650 nm red-light therapy attenuates sepsis-induced acute lung injury via adiponectin-mediated immune–metabolic reprogramming
Yiqiu Zhang, Wei Ni, Jianghan Li, Yubing Bai, Yier Bai, Zhixuan Jiang, Jiadie Wang, Yu He, Yafeng Li, Jing Yuan, Min Yao

TL;DR
Red-light therapy reduces lung damage in sepsis by improving immune and metabolic functions through adiponectin signaling.
Contribution
Demonstrates that 650 nm red-light therapy alleviates septic lung injury via adiponectin-mediated immune and metabolic reprogramming.
Findings
PBM improved survival, reduced lung edema, and lowered pro-inflammatory cytokines in septic mice.
PBM increased adiponectin levels and shifted macrophage polarization toward a reparative phenotype.

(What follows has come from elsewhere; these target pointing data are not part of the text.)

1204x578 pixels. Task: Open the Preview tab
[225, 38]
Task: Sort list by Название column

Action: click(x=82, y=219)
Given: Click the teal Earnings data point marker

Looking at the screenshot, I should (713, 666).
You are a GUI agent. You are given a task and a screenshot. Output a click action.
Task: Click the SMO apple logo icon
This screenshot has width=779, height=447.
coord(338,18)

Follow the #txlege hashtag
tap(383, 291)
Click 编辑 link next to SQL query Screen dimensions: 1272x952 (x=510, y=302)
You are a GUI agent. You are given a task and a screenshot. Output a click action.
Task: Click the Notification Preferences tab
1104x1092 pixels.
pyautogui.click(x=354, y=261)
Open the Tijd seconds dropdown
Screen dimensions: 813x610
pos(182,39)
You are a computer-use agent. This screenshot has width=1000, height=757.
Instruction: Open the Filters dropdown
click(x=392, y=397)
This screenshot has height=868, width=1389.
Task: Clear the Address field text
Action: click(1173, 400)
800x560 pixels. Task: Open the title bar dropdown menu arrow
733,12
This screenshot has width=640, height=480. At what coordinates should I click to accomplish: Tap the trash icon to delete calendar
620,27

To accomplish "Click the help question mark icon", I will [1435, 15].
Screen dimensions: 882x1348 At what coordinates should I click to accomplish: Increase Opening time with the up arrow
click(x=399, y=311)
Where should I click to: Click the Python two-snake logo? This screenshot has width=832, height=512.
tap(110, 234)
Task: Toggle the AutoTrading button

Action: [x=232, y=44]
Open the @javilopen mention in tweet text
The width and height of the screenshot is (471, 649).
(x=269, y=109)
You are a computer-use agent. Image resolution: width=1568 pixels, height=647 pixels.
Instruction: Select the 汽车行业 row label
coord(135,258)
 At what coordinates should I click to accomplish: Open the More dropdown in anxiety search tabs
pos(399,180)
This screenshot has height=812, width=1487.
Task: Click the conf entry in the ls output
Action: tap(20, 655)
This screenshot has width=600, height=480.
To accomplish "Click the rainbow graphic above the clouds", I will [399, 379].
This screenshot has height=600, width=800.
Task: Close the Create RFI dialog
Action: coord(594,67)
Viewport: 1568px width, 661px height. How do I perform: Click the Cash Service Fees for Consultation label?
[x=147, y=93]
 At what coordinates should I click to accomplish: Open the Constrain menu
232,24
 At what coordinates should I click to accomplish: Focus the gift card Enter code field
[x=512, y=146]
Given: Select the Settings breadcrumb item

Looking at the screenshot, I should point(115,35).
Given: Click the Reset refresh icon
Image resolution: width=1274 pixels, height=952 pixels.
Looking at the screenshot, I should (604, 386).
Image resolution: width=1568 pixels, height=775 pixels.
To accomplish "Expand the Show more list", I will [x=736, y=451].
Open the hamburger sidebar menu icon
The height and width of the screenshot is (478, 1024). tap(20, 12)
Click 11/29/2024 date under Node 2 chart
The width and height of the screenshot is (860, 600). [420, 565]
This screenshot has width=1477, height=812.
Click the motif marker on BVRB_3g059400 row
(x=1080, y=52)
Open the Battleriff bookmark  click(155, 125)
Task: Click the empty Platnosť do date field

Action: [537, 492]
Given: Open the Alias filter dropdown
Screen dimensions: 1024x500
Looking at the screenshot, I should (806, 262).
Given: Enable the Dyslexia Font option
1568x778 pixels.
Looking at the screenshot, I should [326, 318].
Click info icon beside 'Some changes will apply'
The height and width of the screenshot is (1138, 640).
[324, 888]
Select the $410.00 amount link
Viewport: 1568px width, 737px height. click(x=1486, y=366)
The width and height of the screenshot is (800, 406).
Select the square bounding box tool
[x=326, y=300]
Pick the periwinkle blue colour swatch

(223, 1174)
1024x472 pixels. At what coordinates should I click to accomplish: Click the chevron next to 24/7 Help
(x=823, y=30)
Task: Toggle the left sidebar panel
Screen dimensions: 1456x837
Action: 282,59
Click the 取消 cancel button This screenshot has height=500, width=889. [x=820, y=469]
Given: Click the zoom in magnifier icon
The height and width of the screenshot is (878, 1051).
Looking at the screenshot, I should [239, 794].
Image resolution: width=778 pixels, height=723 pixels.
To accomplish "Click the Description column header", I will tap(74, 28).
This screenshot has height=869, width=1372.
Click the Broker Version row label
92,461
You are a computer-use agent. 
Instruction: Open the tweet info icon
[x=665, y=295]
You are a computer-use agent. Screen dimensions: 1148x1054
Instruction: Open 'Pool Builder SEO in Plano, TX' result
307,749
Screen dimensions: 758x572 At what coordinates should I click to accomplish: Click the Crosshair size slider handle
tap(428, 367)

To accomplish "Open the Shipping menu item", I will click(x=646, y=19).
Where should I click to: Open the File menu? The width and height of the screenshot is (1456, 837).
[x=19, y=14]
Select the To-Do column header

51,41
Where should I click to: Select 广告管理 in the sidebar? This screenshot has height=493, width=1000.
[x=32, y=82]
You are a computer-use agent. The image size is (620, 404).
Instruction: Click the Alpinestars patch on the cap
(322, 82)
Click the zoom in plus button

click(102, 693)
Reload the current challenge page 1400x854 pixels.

AdipoR1 knockdown reversed the beneficial effects of PBM, confirming its mechanism of action.
Abstract
Sepsis-induced acute lung injury (ALI) is driven by dysregulated innate immunity and mitochondrial dysfunction. Monocyte/macrophage trafficking and polarization critically shape disease trajectory, yet clinically tractable immunometabolic interventions are limited. We hypothesized that 650 nm red-light photobiomodulation (PBM) alleviates septic ALI by reprogramming myeloid responses and preserving mitochondrial function via adiponectin signaling. Septic ALI was induced by cecal ligation and puncture (CLP) in mice. Animals received 650 nm PBM (10 min, every 6 h, three times within 24 h). Survival, lung edema, histology, and serum cytokines were assessed. Lung chemokines/cytokines were profiled by 23-plex Luminex. Immune composition was analyzed by flow cytometry, and CCR2+/CX3CR1+ subsets were visualized in CcrRFP–Cx3cr1GFP mice using 3D cryo-fMOST. IHC quantified CX3CR1, CCR2, CD68,…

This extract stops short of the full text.